### Given problem A
Please report each line in the records below that contains the string "screenshot".

### Supplied text
Question

Find the general solution of the given differential equation.$$y^{\mathrm{iv}}-5 y^{\prime \prime}+4 y=0$$

Answer

**step1 Formulate the Characteristic Equation**

To solve a homogeneous linear differential equation with constant coefficients, we assume a solution of the form $$y = e^{rx}$$. We then find the derivatives of $$y$$ with respect to $$x$$ and substitute them into the given differential equation to form an algebraic equation called the characteristic equation.

### Given problem B
Extend the differential equation solution above, starting right after its last sentence.

### Exercise materials
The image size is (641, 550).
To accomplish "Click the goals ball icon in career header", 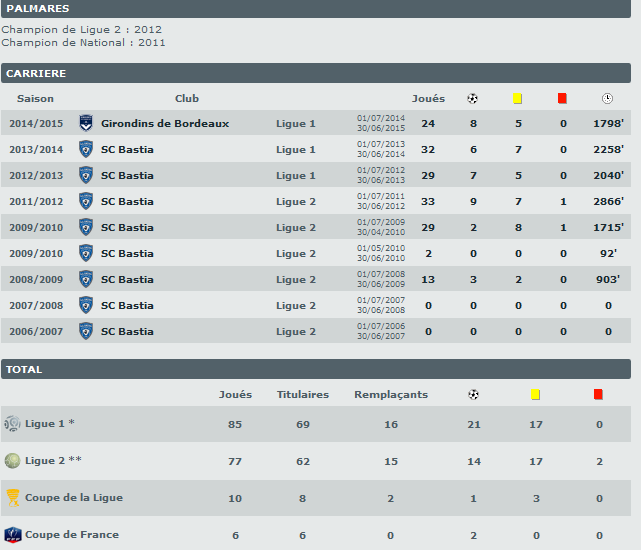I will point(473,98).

* * *

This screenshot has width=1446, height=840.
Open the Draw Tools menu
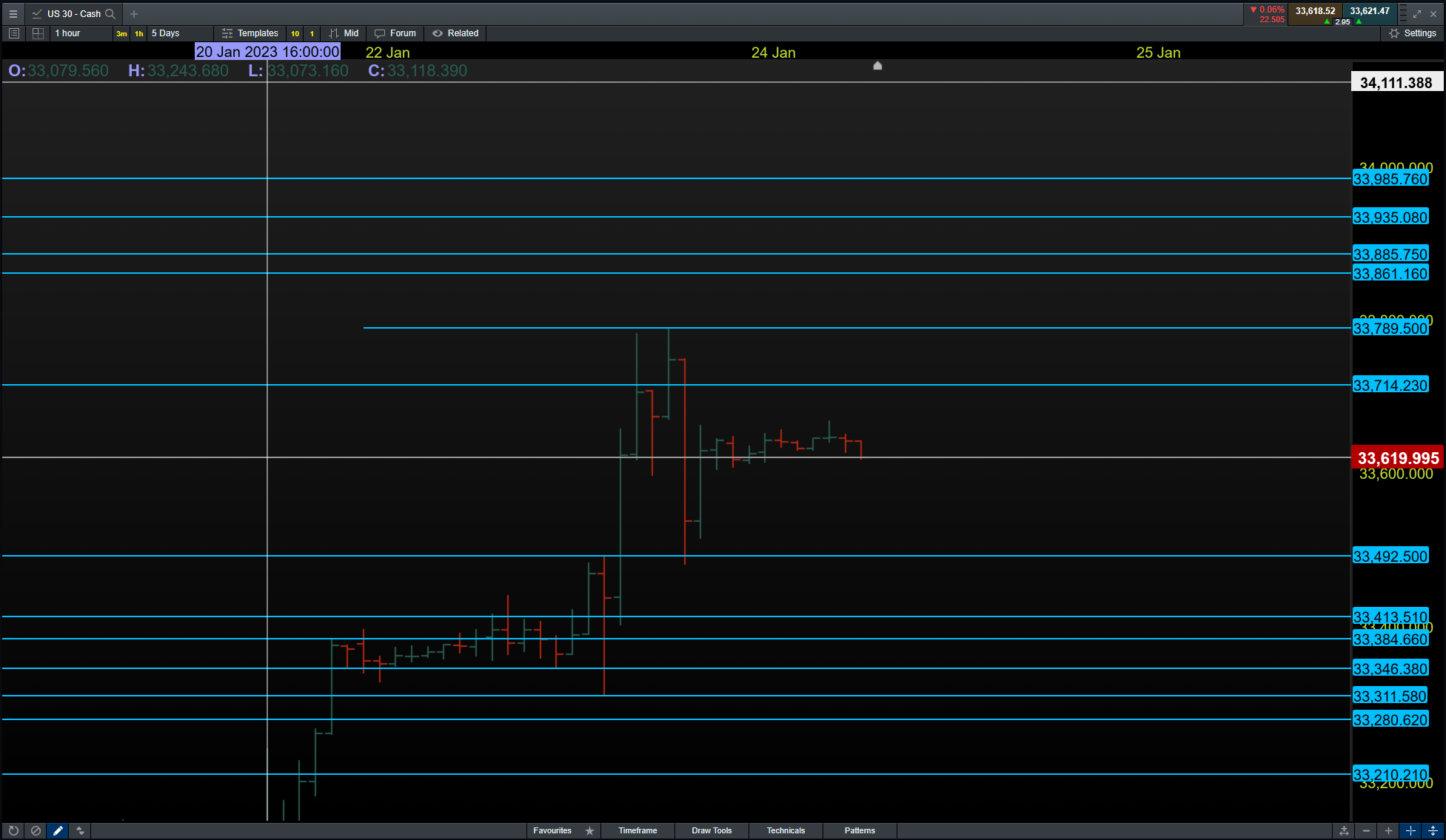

...

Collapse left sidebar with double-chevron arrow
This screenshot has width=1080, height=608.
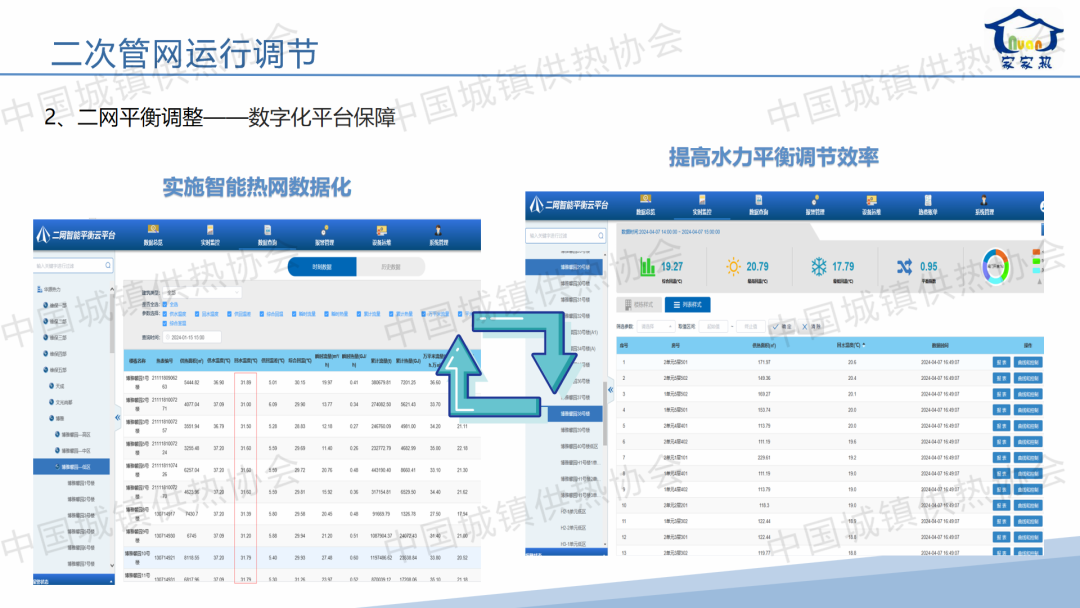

### Task response A
This screenshot has width=1446, height=840.
This screenshot has width=1080, height=608.

### Task response B
$$y = e^{rx}$$

$$y' = re^{rx}$$

$$y'' = r^2e^{rx}$$

$$y''' = r^3e^{rx}$$

$$y^{\mathrm{iv}} = r^4e^{rx}$$

Substitute these derivatives into the given differential equation, $$y^{\mathrm{iv}}-5 y^{\prime \prime}+4 y=0$$:

$$r^4e^{rx} - 5r^2e^{rx} + 4e^{rx} = 0$$

Factor out the common term $$e^{rx}$$:

$$e^{rx}(r^4 - 5r^2 + 4) = 0$$

Since $$e^{rx}$$ is never zero, the characteristic equation is:

$$r^4 - 5r^2 + 4 = 0$$

**step2 Solve the Characteristic Equation**

The characteristic equation is a quartic equation that can be solved by treating it as a quadratic equation in terms of $$r^2$$. Let $$R = r^2$$. This substitution simplifies the equation.

$$R^2 - 5R + 4 = 0$$

Factor this quadratic equation into two binomials. We are looking for two numbers that multiply to 4 and add up to -5, which are -1 and -4.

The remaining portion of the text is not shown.